10,000 Hours of Deliberate Practice

Want to become really, really good at something? Just spend three hours a day at it for the next 10 years.

Fabrice Grinda, who I had the pleasure of sitting next to at dinner in New Orleans last spring, notes:

At a recent conference organized by the New Yorker, Malcolm Gladwell described the different types of geniuses. He suggested that given the complexities of the problems we face, stubborn and deliberate innovators who collaborate with others are much more likely to be the leading innovators of the 21st century.

His recounting of how Andrew Wiles solved Fermat’s last theorem was a case in point. It took Wiles years of work, collaboration with multiple mathematicians around the world and resulted in a 200 page proof.

As Gladwell points out, it takes about 10,000 hours of deliberate practice to become good at almost any activity. The good news is that you can become good at almost anything you set your mind to. The problem is that 10,000 hours of deliberate practice is about 10 years of practicing 3 hours a day.

He suggested that as a society, we are not giving people the right incentives. We often reward intelligence, but ignore stubbornness which is arguably more important.

Here’s the video of Gladwell talking on the topics of genius, stubbornness and collaboration.

10 comments on “10,000 Hours of Deliberate Practice
  • “As Gladwell points out, it takes about 10,000 hours of deliberate practice to become good at almost any activity.”

    I’ve heard of a number of different estimates for achieving this: from 1 hour a day for 2 years(a bit low) up to 3 hours a day for 10 years. But after 10 years, I think you’d want to be more than ‘good’ at something. If I were putting in that much time, I would be looking at a world leadership position for that particular skill.
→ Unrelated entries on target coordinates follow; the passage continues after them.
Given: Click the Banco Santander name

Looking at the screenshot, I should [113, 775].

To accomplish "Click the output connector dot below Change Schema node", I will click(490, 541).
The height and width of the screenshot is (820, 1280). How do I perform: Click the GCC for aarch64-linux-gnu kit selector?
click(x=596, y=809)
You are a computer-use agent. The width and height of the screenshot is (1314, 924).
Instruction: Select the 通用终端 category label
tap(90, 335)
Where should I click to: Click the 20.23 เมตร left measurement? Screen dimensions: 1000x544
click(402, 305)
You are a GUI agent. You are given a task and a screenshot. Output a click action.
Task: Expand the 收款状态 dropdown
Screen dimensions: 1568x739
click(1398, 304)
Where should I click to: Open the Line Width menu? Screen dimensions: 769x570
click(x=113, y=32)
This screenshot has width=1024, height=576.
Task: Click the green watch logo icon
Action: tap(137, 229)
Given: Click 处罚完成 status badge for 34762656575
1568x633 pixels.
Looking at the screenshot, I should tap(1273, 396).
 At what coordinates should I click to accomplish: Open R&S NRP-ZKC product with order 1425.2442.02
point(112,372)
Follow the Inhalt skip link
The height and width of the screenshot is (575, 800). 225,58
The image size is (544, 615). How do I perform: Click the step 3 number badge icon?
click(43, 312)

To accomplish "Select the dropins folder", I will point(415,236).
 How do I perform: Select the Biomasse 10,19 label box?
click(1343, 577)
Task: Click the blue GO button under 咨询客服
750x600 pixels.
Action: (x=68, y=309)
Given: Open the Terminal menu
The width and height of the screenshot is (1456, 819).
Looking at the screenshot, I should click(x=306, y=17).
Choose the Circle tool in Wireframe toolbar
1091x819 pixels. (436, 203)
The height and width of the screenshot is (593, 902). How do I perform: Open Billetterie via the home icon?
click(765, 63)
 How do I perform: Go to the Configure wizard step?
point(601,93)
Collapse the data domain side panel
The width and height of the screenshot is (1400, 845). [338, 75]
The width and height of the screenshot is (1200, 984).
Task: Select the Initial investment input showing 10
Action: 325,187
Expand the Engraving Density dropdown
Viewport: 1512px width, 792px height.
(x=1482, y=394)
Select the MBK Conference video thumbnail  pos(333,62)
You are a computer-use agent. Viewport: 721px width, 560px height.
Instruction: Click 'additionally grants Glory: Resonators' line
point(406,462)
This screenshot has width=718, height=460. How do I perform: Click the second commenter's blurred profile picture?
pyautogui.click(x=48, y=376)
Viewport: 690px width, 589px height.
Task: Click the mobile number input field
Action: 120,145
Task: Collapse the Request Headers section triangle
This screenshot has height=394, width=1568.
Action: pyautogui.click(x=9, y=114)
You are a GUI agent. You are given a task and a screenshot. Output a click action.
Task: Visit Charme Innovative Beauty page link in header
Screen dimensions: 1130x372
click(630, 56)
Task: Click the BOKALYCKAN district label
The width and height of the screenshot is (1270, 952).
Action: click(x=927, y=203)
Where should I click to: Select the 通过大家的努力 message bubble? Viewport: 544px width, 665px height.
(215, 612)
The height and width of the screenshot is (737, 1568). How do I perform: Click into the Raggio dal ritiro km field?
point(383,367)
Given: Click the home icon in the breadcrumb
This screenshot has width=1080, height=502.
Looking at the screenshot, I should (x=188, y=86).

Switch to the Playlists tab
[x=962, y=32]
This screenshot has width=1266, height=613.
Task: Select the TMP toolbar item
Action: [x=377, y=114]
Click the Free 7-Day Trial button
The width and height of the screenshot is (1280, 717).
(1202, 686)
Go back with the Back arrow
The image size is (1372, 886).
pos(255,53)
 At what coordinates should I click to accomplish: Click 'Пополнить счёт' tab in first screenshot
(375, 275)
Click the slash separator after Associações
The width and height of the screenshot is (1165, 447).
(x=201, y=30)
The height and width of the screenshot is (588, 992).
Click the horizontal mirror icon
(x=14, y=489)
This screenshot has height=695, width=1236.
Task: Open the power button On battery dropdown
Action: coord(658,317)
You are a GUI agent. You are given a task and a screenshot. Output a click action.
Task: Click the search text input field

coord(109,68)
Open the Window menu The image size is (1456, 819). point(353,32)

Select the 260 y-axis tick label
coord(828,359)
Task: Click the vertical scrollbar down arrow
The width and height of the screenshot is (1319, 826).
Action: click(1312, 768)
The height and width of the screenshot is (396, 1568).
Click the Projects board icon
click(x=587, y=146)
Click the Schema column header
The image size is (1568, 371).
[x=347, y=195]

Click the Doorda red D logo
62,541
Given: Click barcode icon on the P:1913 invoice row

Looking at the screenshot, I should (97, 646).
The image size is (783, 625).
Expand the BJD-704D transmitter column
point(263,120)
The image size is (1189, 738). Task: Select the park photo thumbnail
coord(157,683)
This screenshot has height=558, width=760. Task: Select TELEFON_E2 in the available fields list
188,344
  • Yes, 10,000 hours is needed to achieve “mastery” in any field, as the studies conducted on this topic show – not just being “good.”

  • This estimate may have some truth, but it takes out of account the idea that talent plays a role in one’s ability to master a skill. I think there are certain people who could master a skill in much less time than the one stated, and some who may never master a skill, no matter how much time is put into learning the skill.

    Talent is mysterious, but it definitely exists.

  • Thats a good break down of “mastery” into numbers. But it also depends what you put in those three hours a day. There are thousands of people who spend same amount of (numerous) hours on blogging everyday, but there are only a few who have mastered the art of blogging and capturing their audience.

  • While I’m fortunate enough to have many consider me intelligent, I’ve always felt that the main reason I’ve been successful is my instinctive persistence.

    For example, when I was a student, I didn’t start off as the best writer. But I stuck with it. In high school, I spent one summer writing two essays per day. At Stanford, I stuck with academic writing long enough to become a top gun as a writing tutor.

    The key was systematic practice and persistence.

  • I studied music in college. The most capable musicians were all incredibly tenacious and disciplined about practicing many, many hours (8 hours/day was not uncommon). Thing is, I also noticed that they practiced because they couldn’t NOT practice. They loved playing/singing so much that if they weren’t in the practice room, they were nevertheless thinking about a particular musical problem. I’ve noticed that good computer programmers are the same way.

    I was also briefly a theater major, and I saw a similar commitment to the craft among the best actors. Then one day I realized that to be successful as an actor or a musician, it’s kind of like being a heroin addict. The reason they go to audition after audition, take endless master classes and do everything and anything to land a role or get a gig is not because they want to. They HAVE to.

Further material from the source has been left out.